**YOUR ASSIGNMENT**
Gather the lines below that include the string "logo", copying each in full.

**PROVIDED MATERIAL**
::::::::
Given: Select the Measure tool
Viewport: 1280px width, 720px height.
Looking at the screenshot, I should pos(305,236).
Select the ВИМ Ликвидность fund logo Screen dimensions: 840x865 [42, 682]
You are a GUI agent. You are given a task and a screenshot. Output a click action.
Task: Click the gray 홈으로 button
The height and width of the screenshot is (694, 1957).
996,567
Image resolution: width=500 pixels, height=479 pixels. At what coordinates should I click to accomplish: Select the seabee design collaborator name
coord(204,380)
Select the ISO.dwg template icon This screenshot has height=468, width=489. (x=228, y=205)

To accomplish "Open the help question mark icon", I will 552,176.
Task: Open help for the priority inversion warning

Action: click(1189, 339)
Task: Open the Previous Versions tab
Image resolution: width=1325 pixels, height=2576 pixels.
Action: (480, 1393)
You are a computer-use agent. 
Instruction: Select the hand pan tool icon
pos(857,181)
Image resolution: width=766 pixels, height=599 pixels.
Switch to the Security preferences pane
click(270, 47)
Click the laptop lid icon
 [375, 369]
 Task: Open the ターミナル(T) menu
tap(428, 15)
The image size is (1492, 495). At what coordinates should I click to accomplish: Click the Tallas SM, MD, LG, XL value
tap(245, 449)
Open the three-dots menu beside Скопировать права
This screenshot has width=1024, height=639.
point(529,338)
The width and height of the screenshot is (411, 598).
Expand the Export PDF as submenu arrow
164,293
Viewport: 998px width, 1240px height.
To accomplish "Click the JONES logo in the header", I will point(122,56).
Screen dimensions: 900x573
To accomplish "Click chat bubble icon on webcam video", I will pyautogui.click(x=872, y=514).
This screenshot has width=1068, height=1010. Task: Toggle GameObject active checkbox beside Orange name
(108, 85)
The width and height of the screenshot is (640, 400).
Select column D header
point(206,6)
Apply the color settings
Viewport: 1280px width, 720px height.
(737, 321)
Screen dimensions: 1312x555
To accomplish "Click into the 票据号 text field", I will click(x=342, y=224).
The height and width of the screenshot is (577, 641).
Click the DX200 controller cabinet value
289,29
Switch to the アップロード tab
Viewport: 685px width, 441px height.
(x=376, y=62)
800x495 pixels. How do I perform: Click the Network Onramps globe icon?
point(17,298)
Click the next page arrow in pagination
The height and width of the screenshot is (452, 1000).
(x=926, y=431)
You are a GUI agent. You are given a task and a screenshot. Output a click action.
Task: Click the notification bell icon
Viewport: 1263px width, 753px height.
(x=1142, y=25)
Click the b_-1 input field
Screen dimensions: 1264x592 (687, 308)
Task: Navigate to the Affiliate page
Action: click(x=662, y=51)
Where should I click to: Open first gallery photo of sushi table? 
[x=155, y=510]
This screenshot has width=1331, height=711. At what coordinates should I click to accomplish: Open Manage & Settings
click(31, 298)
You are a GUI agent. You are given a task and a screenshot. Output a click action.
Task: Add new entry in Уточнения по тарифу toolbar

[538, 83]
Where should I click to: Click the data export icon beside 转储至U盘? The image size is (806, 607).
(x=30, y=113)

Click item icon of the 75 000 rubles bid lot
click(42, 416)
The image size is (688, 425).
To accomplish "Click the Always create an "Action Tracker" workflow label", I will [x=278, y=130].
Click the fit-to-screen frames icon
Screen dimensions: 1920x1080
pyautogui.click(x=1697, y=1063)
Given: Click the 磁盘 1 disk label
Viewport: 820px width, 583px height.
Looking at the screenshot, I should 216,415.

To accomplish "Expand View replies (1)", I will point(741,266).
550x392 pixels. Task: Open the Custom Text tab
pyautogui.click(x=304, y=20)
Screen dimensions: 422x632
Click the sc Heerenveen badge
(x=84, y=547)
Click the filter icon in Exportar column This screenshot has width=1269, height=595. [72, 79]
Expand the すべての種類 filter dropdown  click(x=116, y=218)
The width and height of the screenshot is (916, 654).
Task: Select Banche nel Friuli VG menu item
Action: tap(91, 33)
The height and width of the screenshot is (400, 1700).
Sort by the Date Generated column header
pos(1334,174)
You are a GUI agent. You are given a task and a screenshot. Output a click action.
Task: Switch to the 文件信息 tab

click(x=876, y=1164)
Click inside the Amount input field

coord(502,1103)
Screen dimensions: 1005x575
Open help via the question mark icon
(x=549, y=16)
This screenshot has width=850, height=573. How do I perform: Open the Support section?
::::::::
**RESULT**
Select the ВИМ Ликвидность fund logo Screen dimensions: 840x865 [42, 682]
To accomplish "Click the JONES logo in the header", I will point(122,56).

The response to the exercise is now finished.